**ACTION ITEM**
Using the material that follows, output exactly the lines from the one containing "Given: Open the '1 Woche' period dropdown" through the one containing "Task: Pick the cat with megaphone tower", with both ends kept.
- - -
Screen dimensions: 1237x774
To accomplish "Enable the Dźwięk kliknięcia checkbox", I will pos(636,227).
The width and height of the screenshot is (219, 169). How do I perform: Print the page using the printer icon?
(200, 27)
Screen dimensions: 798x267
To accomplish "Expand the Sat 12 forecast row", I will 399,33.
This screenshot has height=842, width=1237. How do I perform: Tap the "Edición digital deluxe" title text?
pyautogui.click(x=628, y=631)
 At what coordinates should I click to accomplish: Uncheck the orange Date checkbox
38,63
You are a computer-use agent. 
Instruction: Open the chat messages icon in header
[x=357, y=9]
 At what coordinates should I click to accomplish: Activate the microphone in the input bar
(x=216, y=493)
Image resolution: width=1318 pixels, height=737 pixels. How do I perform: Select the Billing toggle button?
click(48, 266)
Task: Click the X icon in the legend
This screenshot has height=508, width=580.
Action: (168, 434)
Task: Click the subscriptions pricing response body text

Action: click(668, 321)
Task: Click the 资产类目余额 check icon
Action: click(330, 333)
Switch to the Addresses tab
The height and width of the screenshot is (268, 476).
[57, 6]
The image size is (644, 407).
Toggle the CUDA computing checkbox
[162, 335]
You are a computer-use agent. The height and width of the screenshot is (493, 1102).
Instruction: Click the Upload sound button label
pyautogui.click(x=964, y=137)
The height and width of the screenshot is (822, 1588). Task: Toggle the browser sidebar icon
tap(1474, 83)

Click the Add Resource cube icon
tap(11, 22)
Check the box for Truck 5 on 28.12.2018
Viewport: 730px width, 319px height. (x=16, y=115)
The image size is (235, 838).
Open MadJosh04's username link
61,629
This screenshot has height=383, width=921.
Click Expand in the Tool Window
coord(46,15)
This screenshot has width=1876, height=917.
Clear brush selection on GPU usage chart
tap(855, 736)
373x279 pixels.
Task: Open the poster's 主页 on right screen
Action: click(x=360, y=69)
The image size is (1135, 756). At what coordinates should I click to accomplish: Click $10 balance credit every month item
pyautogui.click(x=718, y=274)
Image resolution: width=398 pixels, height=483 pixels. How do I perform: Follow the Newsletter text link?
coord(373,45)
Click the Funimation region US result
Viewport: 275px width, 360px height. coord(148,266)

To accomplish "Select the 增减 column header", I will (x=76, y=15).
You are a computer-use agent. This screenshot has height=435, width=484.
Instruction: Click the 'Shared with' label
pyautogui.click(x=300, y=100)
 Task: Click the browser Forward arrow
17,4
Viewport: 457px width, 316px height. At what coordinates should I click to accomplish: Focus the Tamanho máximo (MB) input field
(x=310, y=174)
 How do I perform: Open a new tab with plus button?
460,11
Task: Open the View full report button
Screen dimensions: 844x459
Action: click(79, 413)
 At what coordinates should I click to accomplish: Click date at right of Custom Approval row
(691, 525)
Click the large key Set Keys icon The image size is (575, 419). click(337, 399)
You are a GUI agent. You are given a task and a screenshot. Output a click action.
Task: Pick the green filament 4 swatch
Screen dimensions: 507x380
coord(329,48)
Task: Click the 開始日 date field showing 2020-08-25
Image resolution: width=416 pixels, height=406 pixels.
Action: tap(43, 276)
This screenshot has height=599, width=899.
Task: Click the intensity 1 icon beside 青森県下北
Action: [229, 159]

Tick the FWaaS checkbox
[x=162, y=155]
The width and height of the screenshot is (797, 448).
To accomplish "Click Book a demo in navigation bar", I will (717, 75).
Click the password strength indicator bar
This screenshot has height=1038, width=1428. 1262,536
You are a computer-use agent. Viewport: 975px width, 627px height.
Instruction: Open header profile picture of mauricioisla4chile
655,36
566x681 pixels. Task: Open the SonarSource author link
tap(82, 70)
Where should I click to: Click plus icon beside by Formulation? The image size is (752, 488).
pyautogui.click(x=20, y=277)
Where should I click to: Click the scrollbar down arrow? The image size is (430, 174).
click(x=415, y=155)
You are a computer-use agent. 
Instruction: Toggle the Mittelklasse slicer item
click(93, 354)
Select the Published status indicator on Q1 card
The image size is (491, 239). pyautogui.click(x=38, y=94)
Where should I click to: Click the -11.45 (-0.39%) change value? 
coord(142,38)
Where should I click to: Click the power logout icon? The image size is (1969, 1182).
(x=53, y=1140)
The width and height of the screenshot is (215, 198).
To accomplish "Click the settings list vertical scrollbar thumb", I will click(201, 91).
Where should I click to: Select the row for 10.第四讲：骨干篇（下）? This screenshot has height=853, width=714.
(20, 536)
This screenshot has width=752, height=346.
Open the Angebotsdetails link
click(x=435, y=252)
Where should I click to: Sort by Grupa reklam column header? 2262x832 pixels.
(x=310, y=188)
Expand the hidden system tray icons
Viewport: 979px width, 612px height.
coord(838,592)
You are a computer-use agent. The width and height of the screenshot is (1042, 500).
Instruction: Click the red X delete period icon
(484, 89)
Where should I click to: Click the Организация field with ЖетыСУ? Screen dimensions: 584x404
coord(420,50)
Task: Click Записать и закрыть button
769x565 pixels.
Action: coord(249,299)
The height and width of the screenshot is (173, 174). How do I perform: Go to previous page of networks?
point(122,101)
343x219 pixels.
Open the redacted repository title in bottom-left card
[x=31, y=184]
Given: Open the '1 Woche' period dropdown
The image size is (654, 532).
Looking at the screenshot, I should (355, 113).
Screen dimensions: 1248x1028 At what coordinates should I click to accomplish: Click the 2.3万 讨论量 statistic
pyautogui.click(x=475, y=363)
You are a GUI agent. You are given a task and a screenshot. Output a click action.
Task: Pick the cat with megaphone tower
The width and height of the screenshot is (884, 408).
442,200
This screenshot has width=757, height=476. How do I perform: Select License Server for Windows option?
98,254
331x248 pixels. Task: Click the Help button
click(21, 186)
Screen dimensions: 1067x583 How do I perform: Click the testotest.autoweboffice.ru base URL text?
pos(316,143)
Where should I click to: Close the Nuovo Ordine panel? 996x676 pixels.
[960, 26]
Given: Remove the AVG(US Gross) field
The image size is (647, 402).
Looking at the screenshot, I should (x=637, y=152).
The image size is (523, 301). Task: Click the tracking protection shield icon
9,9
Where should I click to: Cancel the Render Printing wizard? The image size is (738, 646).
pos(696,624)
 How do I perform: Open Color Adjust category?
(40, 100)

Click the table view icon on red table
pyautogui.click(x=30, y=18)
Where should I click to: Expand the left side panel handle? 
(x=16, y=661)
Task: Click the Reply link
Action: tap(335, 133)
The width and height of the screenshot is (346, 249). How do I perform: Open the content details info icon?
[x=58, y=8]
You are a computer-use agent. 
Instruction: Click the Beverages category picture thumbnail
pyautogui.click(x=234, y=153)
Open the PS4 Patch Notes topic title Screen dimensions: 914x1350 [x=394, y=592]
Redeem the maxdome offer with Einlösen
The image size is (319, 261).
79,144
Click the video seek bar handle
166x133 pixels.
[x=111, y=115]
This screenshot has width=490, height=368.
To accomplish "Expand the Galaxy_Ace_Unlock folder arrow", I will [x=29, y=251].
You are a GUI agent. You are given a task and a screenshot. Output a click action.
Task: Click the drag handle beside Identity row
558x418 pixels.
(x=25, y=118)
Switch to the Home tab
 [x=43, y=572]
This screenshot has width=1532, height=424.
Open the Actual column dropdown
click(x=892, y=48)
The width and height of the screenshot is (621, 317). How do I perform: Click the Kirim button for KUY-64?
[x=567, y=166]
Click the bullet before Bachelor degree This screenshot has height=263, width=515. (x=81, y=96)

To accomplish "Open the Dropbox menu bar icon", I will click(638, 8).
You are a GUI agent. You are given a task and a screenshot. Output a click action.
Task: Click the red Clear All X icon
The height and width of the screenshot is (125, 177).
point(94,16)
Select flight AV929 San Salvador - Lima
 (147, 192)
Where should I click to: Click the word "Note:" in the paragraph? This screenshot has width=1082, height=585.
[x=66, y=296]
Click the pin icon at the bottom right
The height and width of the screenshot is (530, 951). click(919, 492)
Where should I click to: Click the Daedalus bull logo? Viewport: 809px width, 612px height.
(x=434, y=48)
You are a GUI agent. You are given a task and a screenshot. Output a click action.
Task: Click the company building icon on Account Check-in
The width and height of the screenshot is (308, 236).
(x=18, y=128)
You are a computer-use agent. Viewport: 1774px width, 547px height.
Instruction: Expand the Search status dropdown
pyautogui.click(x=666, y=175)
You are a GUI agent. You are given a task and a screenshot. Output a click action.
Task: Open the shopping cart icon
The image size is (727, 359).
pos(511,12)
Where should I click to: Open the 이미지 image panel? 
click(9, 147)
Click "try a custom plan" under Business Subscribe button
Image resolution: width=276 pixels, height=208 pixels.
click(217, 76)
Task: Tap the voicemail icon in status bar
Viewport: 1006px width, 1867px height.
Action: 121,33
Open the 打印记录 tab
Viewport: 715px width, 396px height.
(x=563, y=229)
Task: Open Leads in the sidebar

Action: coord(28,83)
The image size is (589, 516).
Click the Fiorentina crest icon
- - -
**ANSWER SPACE**
Given: Open the '1 Woche' period dropdown
The image size is (654, 532).
Looking at the screenshot, I should (355, 113).
Screen dimensions: 1248x1028 At what coordinates should I click to accomplish: Click the 2.3万 讨论量 statistic
pyautogui.click(x=475, y=363)
You are a GUI agent. You are given a task and a screenshot. Output a click action.
Task: Pick the cat with megaphone tower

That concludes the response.